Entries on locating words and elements
====================

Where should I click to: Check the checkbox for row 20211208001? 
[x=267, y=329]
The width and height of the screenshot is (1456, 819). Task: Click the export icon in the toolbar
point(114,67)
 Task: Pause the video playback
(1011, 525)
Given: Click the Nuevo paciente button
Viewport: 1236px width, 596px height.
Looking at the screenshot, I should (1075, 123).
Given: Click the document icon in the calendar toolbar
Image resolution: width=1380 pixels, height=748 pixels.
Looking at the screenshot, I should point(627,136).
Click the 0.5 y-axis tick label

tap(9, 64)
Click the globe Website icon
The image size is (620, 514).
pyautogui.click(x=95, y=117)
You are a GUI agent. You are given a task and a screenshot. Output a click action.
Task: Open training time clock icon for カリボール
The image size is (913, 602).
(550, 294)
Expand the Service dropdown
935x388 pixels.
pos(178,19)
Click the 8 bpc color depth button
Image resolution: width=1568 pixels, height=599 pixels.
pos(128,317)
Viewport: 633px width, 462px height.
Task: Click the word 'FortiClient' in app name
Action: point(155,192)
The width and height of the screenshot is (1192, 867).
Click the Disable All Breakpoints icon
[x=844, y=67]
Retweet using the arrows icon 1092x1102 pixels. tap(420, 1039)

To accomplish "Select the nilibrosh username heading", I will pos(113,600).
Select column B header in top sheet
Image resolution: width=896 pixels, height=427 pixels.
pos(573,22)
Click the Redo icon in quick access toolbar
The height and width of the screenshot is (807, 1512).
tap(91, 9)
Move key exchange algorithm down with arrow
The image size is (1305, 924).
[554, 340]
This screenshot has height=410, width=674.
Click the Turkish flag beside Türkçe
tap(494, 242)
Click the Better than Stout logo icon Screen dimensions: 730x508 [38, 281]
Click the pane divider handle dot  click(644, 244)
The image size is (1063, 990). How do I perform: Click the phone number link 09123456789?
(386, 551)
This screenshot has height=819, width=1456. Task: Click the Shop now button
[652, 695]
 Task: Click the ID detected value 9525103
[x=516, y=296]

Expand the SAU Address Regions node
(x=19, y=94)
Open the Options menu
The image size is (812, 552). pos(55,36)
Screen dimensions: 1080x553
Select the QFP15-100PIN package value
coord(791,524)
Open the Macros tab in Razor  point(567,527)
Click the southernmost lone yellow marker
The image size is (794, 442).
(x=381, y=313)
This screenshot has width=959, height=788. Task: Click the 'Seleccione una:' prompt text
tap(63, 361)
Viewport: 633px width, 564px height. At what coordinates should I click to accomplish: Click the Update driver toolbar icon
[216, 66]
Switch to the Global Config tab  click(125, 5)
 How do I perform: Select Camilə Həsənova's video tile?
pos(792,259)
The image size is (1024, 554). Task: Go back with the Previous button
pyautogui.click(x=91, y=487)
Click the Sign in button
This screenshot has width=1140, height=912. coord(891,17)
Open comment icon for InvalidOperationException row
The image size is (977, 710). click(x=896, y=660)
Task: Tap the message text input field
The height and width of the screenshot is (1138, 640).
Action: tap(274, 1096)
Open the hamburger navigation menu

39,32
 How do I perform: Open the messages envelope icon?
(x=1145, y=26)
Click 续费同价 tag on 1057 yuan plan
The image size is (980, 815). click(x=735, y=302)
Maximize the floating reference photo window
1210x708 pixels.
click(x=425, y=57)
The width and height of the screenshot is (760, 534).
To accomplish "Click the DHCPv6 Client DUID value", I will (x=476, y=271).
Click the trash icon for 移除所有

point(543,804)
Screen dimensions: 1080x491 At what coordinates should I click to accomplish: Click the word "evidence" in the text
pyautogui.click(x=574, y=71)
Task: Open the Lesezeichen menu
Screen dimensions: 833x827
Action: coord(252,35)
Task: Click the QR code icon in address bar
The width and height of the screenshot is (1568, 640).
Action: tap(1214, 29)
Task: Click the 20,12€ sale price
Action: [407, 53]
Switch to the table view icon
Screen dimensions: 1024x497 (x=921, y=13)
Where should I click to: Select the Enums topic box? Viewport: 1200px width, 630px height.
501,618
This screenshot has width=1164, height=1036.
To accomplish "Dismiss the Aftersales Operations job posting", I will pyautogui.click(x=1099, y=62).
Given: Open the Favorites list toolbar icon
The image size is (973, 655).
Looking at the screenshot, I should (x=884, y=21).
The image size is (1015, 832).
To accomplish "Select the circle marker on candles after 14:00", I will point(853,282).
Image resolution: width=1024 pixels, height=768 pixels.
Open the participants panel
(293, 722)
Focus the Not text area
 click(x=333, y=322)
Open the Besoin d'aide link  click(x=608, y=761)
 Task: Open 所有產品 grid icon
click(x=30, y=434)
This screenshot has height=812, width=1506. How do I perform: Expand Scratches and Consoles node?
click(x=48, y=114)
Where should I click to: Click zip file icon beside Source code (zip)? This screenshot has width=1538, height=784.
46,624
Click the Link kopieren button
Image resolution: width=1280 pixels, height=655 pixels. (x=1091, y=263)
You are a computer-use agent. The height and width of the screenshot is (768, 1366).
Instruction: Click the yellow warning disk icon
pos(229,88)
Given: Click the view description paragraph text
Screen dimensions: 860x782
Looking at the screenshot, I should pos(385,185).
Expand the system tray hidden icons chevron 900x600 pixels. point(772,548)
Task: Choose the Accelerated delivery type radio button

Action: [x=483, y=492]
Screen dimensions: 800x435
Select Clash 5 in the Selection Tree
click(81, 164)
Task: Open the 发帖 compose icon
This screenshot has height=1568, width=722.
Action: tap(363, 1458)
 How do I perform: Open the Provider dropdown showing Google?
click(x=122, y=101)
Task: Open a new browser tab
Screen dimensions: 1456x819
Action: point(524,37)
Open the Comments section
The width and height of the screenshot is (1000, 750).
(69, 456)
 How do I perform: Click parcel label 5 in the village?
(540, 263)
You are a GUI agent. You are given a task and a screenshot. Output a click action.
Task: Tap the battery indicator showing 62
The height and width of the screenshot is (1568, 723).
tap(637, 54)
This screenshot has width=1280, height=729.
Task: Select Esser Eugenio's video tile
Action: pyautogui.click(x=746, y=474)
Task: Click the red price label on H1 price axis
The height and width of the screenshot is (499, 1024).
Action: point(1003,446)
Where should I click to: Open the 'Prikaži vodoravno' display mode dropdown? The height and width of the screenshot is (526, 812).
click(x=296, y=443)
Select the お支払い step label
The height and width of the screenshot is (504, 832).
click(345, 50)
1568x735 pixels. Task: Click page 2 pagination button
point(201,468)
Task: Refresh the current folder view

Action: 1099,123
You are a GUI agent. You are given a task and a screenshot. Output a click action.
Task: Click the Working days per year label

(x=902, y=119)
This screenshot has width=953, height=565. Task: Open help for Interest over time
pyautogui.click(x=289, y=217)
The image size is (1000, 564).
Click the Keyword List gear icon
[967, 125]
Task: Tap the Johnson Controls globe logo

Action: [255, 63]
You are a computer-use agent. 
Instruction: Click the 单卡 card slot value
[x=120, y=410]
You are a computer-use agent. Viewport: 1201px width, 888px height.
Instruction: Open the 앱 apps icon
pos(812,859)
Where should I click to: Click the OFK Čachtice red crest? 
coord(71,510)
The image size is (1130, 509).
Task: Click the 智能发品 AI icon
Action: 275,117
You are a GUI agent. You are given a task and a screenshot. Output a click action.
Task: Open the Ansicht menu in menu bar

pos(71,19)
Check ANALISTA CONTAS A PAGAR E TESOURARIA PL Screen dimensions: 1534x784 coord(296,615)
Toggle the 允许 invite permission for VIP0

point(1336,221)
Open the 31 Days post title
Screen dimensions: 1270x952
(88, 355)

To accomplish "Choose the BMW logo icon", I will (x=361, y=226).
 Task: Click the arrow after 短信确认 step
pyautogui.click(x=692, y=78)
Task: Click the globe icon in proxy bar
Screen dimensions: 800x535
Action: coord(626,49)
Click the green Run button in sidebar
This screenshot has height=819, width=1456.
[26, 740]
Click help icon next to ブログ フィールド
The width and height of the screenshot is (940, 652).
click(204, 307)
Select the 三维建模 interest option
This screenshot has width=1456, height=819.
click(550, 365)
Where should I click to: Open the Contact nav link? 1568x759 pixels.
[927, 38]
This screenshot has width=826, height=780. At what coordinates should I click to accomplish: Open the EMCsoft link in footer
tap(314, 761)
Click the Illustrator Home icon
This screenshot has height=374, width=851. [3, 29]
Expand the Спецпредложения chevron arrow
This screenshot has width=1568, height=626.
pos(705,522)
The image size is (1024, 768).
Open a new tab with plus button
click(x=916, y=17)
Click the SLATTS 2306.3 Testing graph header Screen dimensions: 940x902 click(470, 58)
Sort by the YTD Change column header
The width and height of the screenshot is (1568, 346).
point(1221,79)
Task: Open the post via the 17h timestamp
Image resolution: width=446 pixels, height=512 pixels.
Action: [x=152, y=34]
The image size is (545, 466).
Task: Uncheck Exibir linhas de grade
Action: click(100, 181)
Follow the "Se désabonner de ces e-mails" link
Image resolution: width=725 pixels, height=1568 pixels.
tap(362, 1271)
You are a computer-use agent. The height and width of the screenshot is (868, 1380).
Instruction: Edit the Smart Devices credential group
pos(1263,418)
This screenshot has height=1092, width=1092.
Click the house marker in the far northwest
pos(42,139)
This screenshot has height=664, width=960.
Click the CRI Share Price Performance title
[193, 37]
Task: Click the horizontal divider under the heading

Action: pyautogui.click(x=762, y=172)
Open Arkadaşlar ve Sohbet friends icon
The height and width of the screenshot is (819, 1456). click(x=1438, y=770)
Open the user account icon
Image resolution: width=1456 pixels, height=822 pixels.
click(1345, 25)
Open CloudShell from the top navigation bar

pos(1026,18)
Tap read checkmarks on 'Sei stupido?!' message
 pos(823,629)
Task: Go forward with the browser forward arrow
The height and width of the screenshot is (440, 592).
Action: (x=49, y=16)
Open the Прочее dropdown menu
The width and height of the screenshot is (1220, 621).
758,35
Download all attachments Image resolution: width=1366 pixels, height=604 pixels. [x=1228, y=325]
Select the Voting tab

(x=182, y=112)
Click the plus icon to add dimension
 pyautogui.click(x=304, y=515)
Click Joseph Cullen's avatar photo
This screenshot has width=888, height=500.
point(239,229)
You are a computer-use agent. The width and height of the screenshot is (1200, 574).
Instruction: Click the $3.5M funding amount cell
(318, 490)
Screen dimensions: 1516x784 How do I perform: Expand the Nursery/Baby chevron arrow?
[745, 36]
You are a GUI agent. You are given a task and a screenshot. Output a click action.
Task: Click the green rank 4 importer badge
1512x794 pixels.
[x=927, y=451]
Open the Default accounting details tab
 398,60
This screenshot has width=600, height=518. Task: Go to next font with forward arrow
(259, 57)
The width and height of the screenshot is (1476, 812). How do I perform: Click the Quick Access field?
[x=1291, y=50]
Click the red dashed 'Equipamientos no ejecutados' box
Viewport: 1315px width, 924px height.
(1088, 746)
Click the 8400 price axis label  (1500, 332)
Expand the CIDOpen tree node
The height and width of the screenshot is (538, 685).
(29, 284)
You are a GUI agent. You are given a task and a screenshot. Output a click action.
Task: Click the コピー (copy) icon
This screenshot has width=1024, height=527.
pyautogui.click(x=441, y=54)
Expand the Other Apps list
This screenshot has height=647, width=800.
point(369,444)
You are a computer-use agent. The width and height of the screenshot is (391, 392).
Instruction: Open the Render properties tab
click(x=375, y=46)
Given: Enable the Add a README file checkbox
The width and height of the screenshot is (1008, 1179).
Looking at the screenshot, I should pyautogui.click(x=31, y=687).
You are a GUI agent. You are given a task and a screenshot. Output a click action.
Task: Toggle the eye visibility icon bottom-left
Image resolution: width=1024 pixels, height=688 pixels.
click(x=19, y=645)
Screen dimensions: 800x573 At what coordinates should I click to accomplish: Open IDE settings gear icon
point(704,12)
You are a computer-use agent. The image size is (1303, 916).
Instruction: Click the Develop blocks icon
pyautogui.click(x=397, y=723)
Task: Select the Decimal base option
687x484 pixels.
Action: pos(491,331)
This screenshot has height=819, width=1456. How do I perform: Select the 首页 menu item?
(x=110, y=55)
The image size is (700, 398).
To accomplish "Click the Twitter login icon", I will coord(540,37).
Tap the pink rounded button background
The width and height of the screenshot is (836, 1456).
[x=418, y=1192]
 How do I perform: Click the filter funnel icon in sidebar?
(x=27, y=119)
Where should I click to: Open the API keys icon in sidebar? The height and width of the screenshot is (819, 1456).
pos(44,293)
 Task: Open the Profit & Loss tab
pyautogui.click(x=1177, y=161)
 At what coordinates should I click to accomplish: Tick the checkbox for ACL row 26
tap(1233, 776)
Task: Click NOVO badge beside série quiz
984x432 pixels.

====================

• _TASK INSTRUCTIONS_: Reproduce the part of the records that opens with the line containing "Screen dimensions: 800x573" and closes with the line containing "[x=418, y=1192]", substituting "Hexadecimal" for "Decimal" and leaving everything else unchanged.

• _RESULT_:
Screen dimensions: 800x573 At what coordinates should I click to accomplish: Open IDE settings gear icon
point(704,12)
You are a computer-use agent. The image size is (1303, 916).
Instruction: Click the Develop blocks icon
pyautogui.click(x=397, y=723)
Task: Select the Hexadecimal base option
687x484 pixels.
Action: pos(491,331)
This screenshot has height=819, width=1456. How do I perform: Select the 首页 menu item?
(x=110, y=55)
The image size is (700, 398).
To accomplish "Click the Twitter login icon", I will coord(540,37).
Tap the pink rounded button background
The width and height of the screenshot is (836, 1456).
[x=418, y=1192]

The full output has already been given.